Everybody Knows was the most challenging role of Penelope Cruz’s career

Penelope Cruz talks Everybody Knows

As an Academy Award winner, who has also received two further nominations, Penelope Cruz has always put her heart, soul, and intellect into every role she has ever taken on.

But despite the toil that went into her being recognized for Vicky Christina Barcelona, Volver and Nine, Cruz insists that her performance in Everybody Knows as a mother that has to contend with her daughter being kidnapped when she returns home to Spain for a wedding was her toughest part to date. Especially because she had to keep up the intensity for “four months” of shooting, which ultimately started to impact her health. 
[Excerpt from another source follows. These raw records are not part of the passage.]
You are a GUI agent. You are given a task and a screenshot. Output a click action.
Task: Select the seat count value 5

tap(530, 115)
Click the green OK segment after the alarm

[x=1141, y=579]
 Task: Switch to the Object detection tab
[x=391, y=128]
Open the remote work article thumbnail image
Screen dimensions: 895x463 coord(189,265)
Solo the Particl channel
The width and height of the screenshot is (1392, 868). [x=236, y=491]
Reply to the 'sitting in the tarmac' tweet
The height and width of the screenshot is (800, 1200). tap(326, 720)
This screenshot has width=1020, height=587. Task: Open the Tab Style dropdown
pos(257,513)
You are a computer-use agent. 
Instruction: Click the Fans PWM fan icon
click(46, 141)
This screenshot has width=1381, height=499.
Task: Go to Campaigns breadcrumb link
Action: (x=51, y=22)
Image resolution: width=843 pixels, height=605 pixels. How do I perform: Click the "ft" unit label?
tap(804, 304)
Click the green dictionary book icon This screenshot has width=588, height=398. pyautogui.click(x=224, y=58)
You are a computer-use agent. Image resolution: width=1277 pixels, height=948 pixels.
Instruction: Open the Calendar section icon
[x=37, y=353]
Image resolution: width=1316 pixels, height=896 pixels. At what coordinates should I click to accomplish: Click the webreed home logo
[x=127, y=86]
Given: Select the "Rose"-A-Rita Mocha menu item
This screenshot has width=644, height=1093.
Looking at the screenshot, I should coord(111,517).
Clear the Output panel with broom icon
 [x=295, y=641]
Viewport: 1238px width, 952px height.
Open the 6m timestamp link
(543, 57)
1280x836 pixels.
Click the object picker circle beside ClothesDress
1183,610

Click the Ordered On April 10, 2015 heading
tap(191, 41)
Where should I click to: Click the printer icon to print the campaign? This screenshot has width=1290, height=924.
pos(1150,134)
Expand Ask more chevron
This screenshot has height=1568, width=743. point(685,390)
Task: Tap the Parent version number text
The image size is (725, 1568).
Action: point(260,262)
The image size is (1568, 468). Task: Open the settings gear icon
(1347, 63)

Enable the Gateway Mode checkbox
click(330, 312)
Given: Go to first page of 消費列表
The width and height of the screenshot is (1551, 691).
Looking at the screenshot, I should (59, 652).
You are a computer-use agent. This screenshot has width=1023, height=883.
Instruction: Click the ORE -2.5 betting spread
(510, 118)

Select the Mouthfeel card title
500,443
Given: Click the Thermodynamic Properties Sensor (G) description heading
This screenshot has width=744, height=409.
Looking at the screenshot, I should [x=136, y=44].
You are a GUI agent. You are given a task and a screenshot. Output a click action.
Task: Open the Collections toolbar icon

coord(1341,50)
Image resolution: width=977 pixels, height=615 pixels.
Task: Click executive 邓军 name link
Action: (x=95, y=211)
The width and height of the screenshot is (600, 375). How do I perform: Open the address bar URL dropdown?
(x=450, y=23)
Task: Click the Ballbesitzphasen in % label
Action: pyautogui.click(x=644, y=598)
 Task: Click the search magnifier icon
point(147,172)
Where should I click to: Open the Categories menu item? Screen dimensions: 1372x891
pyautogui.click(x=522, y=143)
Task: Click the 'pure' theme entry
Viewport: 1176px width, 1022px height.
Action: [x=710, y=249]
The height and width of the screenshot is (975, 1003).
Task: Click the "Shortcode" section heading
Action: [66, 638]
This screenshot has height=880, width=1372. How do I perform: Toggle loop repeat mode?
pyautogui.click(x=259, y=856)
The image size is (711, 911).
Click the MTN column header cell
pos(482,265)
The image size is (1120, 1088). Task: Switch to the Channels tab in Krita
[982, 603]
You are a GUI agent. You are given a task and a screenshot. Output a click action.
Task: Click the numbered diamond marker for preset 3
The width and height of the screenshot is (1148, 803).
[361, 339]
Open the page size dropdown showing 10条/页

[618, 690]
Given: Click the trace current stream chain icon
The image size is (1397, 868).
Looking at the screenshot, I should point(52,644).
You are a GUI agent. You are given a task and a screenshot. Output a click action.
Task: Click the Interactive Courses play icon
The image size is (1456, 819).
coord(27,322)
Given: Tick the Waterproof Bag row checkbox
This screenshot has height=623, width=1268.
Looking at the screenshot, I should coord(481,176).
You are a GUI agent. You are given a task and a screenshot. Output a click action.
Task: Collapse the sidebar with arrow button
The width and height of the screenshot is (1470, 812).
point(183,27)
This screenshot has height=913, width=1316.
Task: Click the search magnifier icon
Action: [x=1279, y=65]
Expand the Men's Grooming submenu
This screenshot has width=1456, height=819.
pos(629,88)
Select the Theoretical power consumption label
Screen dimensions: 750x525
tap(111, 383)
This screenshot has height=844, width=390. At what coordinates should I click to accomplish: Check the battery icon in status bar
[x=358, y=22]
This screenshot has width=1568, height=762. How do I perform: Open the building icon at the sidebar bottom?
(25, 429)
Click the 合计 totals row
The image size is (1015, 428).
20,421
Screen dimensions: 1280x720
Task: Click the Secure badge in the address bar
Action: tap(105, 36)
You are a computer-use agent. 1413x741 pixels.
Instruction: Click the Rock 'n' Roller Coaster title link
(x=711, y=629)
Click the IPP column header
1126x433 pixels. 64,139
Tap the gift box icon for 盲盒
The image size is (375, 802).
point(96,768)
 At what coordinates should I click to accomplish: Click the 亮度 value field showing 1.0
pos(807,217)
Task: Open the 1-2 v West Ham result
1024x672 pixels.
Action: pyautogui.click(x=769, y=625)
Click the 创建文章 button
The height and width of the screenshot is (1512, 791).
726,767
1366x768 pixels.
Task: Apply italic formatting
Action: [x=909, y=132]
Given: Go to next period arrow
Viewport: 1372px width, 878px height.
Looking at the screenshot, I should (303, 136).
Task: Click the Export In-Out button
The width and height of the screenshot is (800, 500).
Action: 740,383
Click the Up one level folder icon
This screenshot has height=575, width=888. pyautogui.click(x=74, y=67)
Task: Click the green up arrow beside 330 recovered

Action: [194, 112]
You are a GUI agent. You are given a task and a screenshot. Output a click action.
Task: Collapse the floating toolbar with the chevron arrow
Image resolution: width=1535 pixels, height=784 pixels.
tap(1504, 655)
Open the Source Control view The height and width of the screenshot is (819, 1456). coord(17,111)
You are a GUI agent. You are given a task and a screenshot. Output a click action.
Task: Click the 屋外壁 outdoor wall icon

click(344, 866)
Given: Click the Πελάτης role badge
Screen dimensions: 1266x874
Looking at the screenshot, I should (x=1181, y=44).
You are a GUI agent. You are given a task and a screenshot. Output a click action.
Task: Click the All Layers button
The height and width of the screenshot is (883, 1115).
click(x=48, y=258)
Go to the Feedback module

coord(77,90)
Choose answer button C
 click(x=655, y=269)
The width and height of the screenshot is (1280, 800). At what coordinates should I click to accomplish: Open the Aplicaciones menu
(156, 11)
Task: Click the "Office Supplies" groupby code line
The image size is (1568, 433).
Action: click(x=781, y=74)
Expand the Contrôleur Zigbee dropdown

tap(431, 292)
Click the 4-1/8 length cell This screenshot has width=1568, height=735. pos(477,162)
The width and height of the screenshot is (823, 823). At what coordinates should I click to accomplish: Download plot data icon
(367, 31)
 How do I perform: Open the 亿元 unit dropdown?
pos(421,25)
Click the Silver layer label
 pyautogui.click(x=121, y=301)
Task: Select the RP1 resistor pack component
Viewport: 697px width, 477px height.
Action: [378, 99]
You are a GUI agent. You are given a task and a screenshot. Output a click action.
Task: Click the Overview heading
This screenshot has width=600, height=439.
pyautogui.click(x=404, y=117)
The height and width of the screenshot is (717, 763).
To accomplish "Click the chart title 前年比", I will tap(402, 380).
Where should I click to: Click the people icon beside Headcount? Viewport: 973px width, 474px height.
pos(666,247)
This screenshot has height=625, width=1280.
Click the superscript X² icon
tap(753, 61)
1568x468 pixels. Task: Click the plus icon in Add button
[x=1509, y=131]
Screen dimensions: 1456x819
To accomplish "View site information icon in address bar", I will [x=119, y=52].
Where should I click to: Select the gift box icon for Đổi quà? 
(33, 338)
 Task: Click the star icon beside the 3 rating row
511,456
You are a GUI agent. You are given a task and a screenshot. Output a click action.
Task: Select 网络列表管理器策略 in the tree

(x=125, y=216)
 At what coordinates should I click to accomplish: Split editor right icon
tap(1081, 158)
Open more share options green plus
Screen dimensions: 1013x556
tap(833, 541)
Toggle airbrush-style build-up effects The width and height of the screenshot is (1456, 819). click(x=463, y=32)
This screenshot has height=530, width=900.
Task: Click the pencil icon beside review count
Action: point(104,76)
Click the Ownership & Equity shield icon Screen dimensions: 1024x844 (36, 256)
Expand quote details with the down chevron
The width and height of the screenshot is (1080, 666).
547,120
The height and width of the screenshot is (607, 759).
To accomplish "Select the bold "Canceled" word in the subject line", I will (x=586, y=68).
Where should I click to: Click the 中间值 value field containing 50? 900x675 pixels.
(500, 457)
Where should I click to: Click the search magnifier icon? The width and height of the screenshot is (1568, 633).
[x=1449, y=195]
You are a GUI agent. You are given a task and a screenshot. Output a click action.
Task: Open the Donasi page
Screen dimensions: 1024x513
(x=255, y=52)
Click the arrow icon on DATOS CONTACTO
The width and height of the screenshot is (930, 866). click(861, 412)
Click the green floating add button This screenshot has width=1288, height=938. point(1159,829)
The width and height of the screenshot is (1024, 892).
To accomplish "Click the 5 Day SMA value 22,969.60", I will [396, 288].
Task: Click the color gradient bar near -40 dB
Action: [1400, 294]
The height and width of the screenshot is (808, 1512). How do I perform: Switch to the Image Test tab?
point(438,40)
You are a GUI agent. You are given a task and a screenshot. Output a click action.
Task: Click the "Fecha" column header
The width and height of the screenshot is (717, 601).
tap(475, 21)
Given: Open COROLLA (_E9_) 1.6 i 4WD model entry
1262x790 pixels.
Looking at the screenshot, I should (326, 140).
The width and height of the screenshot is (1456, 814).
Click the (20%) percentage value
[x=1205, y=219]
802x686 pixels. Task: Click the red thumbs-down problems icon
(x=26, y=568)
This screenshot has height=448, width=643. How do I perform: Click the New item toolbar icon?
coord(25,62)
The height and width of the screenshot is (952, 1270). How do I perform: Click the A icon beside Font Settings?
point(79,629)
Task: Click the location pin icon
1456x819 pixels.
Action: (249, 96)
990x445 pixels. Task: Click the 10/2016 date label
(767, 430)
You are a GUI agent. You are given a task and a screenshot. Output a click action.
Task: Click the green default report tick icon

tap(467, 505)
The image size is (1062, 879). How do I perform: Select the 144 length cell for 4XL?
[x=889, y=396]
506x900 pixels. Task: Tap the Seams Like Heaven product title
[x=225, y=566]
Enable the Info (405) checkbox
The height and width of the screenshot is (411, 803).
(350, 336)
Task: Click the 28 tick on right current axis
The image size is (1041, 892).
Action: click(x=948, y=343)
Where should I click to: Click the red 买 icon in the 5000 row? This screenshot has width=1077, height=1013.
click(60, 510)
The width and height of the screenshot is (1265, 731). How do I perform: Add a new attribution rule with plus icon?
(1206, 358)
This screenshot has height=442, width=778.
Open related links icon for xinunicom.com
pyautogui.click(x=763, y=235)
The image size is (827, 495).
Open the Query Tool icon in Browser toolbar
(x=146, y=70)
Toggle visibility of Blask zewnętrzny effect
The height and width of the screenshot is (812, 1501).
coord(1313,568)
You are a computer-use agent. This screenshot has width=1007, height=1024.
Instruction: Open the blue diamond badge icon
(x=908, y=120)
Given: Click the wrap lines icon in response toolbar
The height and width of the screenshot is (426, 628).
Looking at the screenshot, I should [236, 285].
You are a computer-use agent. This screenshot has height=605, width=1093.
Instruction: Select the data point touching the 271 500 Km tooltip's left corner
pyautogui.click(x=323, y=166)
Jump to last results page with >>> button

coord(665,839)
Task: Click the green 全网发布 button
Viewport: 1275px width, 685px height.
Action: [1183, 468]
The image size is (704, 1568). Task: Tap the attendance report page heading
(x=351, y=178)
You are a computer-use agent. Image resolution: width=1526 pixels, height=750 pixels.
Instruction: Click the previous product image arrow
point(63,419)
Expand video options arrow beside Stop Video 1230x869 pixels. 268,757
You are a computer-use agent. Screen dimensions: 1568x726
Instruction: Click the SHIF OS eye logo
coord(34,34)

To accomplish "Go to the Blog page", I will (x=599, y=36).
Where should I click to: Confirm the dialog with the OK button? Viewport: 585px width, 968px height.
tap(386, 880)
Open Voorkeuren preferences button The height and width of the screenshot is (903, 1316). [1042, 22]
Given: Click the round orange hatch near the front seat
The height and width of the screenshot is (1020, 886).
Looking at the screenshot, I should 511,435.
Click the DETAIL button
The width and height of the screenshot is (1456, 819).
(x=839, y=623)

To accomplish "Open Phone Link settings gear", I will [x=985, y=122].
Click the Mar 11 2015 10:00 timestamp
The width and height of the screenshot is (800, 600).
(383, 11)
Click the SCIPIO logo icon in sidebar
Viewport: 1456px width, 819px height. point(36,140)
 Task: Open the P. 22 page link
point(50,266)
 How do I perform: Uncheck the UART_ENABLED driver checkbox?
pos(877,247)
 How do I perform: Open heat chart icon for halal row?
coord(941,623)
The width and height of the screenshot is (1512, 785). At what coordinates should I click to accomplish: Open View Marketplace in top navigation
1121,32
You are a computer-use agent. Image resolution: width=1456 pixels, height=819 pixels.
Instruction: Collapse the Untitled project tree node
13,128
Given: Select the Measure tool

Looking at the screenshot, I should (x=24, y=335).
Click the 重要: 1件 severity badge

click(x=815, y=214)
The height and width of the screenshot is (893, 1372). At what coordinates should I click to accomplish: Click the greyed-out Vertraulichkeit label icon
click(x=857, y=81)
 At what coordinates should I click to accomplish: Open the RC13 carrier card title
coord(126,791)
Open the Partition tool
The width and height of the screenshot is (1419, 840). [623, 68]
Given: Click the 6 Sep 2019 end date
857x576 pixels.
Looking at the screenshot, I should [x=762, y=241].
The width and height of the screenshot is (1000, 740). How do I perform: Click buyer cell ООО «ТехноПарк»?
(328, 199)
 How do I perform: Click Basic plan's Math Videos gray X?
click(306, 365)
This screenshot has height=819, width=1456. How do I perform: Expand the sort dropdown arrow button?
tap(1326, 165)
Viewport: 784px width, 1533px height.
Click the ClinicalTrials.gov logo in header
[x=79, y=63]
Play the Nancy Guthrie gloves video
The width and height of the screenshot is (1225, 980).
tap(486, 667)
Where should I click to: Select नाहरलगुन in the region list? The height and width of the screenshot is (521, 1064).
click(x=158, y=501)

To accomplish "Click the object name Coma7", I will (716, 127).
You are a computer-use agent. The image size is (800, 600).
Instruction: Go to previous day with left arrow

Penelope Cruz talks Everybody Knows

“When we did the takes we would go 100% intensity,” Cruz tells Metro. “It was very intense and very exhausting. I love that I was given this kind of character. I am really feel grateful for Asghar’s trust. But by the end of the shooting, I had a fever every night. At the end, during the last month of the shooting, my body was like flipping out. I was like, ‘What is going on?’ Of course you know it’s a fiction, but I think they a little percentage of yourself gets confused.”

Cruz is the first to admit that she loves “a challenge,” which is exactly why she has done a lot of drama recently, including her acclaimed performance as Donatella Versace in The Assassination Of Gianni Versace. But Everybody Knows tested every mental and physical aspect of her acting talent. 

“I’m not complaining. But this one I think was the most difficult ever. But Asghar also made it very enjoyable. Because he’s a very peaceful man and very kind. So we just wanted to give him 100%. But this was the hardest character.”

But how did Cruz manage to maintain and control her level of anxiety and emotion for such a prolonged period?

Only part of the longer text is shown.